## REQUIRED TASK
Write out all of the entries below again, replacing each occurrence of "Instruction" with "Step" and keeping everything else the same.

————

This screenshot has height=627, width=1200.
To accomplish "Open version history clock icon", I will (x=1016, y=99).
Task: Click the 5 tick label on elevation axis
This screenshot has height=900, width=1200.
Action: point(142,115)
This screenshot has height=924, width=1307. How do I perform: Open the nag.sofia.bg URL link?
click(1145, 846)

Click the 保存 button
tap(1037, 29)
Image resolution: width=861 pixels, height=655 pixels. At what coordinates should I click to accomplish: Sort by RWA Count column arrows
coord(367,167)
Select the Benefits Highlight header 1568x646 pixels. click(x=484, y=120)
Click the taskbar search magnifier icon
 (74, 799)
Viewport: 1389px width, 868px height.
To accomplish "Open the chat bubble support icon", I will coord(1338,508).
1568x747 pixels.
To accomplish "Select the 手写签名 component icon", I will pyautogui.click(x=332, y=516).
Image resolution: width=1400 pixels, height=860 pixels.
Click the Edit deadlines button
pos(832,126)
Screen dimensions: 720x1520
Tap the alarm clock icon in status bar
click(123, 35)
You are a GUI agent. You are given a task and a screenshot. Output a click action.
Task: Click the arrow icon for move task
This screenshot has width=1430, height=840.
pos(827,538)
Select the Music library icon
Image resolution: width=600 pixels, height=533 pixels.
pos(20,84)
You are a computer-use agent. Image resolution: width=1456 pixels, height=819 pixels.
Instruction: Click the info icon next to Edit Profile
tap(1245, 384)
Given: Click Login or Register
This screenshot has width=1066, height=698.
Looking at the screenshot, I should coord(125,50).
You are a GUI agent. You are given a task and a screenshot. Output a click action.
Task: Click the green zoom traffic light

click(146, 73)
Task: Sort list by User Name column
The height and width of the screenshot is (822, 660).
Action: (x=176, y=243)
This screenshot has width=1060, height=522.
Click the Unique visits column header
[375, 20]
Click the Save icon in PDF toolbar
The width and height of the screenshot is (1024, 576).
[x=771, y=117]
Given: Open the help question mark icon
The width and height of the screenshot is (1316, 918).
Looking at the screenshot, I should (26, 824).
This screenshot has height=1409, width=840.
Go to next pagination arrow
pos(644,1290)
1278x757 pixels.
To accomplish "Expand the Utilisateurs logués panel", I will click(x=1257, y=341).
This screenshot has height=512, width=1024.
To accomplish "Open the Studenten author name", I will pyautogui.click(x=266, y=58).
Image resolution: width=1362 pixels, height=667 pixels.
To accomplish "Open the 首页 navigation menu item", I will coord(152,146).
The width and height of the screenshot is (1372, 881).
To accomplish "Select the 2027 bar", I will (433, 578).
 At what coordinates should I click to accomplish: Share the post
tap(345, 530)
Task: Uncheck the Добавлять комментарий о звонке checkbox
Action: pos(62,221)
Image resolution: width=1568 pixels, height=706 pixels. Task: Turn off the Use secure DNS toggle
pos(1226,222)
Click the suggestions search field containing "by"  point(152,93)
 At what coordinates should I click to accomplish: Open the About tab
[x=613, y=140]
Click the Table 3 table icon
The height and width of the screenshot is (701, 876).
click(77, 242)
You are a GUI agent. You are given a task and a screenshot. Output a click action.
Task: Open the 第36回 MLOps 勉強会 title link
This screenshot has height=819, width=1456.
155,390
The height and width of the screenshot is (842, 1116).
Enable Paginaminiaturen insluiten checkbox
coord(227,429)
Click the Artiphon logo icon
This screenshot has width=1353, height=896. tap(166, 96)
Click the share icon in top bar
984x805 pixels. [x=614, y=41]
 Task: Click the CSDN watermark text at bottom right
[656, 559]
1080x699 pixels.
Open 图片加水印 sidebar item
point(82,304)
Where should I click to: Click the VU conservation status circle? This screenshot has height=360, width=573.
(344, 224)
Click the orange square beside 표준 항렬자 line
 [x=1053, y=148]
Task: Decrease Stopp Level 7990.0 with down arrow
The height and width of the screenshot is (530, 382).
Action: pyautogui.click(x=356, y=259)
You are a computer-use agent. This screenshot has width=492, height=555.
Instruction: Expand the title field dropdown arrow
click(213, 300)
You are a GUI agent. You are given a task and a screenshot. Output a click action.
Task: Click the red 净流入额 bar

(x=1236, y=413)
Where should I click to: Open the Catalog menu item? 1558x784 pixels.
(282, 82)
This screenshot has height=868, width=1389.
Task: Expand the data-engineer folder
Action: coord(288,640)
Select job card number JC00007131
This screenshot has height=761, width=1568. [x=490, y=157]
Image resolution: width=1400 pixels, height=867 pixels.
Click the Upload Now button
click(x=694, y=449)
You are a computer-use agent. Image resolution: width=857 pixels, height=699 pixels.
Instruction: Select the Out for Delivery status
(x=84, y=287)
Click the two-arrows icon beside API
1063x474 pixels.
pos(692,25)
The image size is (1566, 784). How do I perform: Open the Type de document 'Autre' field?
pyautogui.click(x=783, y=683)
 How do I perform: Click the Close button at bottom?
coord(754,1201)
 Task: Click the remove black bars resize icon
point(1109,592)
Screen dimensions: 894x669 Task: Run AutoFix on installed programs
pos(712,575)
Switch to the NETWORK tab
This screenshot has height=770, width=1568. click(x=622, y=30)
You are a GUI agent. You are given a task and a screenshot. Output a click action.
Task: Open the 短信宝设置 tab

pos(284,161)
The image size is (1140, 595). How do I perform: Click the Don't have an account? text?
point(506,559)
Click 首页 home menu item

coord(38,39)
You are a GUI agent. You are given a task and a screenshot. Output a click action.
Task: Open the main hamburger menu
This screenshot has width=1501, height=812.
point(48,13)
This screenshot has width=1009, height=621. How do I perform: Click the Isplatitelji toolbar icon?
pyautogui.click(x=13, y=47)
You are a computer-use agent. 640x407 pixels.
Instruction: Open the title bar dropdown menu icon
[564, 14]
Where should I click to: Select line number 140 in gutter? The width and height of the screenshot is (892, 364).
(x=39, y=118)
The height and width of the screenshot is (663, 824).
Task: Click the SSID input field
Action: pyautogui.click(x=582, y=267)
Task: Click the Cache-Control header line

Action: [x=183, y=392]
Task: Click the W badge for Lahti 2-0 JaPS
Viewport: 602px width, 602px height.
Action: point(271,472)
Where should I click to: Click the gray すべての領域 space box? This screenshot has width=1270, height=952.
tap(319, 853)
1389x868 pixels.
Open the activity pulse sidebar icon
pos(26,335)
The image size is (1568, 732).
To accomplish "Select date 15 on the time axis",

————

## ANSWER TO THE TASK
This screenshot has height=627, width=1200.
To accomplish "Open version history clock icon", I will (x=1016, y=99).
Task: Click the 5 tick label on elevation axis
This screenshot has height=900, width=1200.
Action: point(142,115)
This screenshot has height=924, width=1307. How do I perform: Open the nag.sofia.bg URL link?
click(1145, 846)

Click the 保存 button
tap(1037, 29)
Image resolution: width=861 pixels, height=655 pixels. At what coordinates should I click to accomplish: Sort by RWA Count column arrows
coord(367,167)
Select the Benefits Highlight header 1568x646 pixels. click(x=484, y=120)
Click the taskbar search magnifier icon
 (74, 799)
Viewport: 1389px width, 868px height.
To accomplish "Open the chat bubble support icon", I will coord(1338,508).
1568x747 pixels.
To accomplish "Select the 手写签名 component icon", I will pyautogui.click(x=332, y=516).
Image resolution: width=1400 pixels, height=860 pixels.
Click the Edit deadlines button
pos(832,126)
Screen dimensions: 720x1520
Tap the alarm clock icon in status bar
click(123, 35)
You are a GUI agent. You are given a task and a screenshot. Output a click action.
Task: Click the arrow icon for move task
This screenshot has width=1430, height=840.
pos(827,538)
Select the Music library icon
Image resolution: width=600 pixels, height=533 pixels.
pos(20,84)
You are a computer-use agent. Image resolution: width=1456 pixels, height=819 pixels.
Step: Click the info icon next to Edit Profile
tap(1245, 384)
Given: Click Login or Register
This screenshot has width=1066, height=698.
Looking at the screenshot, I should coord(125,50).
You are a GUI agent. You are given a task and a screenshot. Output a click action.
Task: Click the green zoom traffic light

click(146, 73)
Task: Sort list by User Name column
The height and width of the screenshot is (822, 660).
Action: (x=176, y=243)
This screenshot has width=1060, height=522.
Click the Unique visits column header
[375, 20]
Click the Save icon in PDF toolbar
The width and height of the screenshot is (1024, 576).
[x=771, y=117]
Given: Open the help question mark icon
The width and height of the screenshot is (1316, 918).
Looking at the screenshot, I should (26, 824).
This screenshot has height=1409, width=840.
Go to next pagination arrow
pos(644,1290)
1278x757 pixels.
To accomplish "Expand the Utilisateurs logués panel", I will click(x=1257, y=341).
This screenshot has height=512, width=1024.
To accomplish "Open the Studenten author name", I will pyautogui.click(x=266, y=58).
Image resolution: width=1362 pixels, height=667 pixels.
To accomplish "Open the 首页 navigation menu item", I will coord(152,146).
The width and height of the screenshot is (1372, 881).
To accomplish "Select the 2027 bar", I will (433, 578).
 At what coordinates should I click to accomplish: Share the post
tap(345, 530)
Task: Uncheck the Добавлять комментарий о звонке checkbox
Action: pos(62,221)
Image resolution: width=1568 pixels, height=706 pixels. Task: Turn off the Use secure DNS toggle
pos(1226,222)
Click the suggestions search field containing "by"  point(152,93)
 At what coordinates should I click to accomplish: Open the About tab
[x=613, y=140]
Click the Table 3 table icon
The height and width of the screenshot is (701, 876).
click(77, 242)
You are a GUI agent. You are given a task and a screenshot. Output a click action.
Task: Open the 第36回 MLOps 勉強会 title link
This screenshot has height=819, width=1456.
155,390
The height and width of the screenshot is (842, 1116).
Enable Paginaminiaturen insluiten checkbox
coord(227,429)
Click the Artiphon logo icon
This screenshot has width=1353, height=896. tap(166, 96)
Click the share icon in top bar
984x805 pixels. [x=614, y=41]
 Task: Click the CSDN watermark text at bottom right
[656, 559]
1080x699 pixels.
Open 图片加水印 sidebar item
point(82,304)
Where should I click to: Click the VU conservation status circle? This screenshot has height=360, width=573.
(344, 224)
Click the orange square beside 표준 항렬자 line
 [x=1053, y=148]
Task: Decrease Stopp Level 7990.0 with down arrow
The height and width of the screenshot is (530, 382).
Action: pyautogui.click(x=356, y=259)
You are a computer-use agent. This screenshot has width=492, height=555.
Step: Expand the title field dropdown arrow
click(213, 300)
You are a GUI agent. You are given a task and a screenshot. Output a click action.
Task: Click the red 净流入额 bar

(x=1236, y=413)
Where should I click to: Open the Catalog menu item? 1558x784 pixels.
(282, 82)
This screenshot has height=868, width=1389.
Task: Expand the data-engineer folder
Action: coord(288,640)
Select job card number JC00007131
This screenshot has height=761, width=1568. [x=490, y=157]
Image resolution: width=1400 pixels, height=867 pixels.
Click the Upload Now button
click(x=694, y=449)
You are a computer-use agent. Image resolution: width=857 pixels, height=699 pixels.
Step: Select the Out for Delivery status
(x=84, y=287)
Click the two-arrows icon beside API
1063x474 pixels.
pos(692,25)
The image size is (1566, 784). How do I perform: Open the Type de document 'Autre' field?
pyautogui.click(x=783, y=683)
 How do I perform: Click the Close button at bottom?
coord(754,1201)
 Task: Click the remove black bars resize icon
point(1109,592)
Screen dimensions: 894x669 Task: Run AutoFix on installed programs
pos(712,575)
Switch to the NETWORK tab
This screenshot has height=770, width=1568. click(x=622, y=30)
You are a GUI agent. You are given a task and a screenshot. Output a click action.
Task: Open the 短信宝设置 tab

pos(284,161)
The image size is (1140, 595). How do I perform: Click the Don't have an account? text?
point(506,559)
Click 首页 home menu item

coord(38,39)
You are a GUI agent. You are given a task and a screenshot. Output a click action.
Task: Open the main hamburger menu
This screenshot has width=1501, height=812.
point(48,13)
This screenshot has width=1009, height=621. How do I perform: Click the Isplatitelji toolbar icon?
pyautogui.click(x=13, y=47)
You are a computer-use agent. 640x407 pixels.
Step: Open the title bar dropdown menu icon
[564, 14]
Where should I click to: Select line number 140 in gutter? The width and height of the screenshot is (892, 364).
(x=39, y=118)
The height and width of the screenshot is (663, 824).
Task: Click the SSID input field
Action: pyautogui.click(x=582, y=267)
Task: Click the Cache-Control header line

Action: [x=183, y=392]
Task: Click the W badge for Lahti 2-0 JaPS
Viewport: 602px width, 602px height.
Action: point(271,472)
Where should I click to: Click the gray すべての領域 space box? This screenshot has width=1270, height=952.
tap(319, 853)
1389x868 pixels.
Open the activity pulse sidebar icon
pos(26,335)
The image size is (1568, 732).
To accomplish "Select date 15 on the time axis",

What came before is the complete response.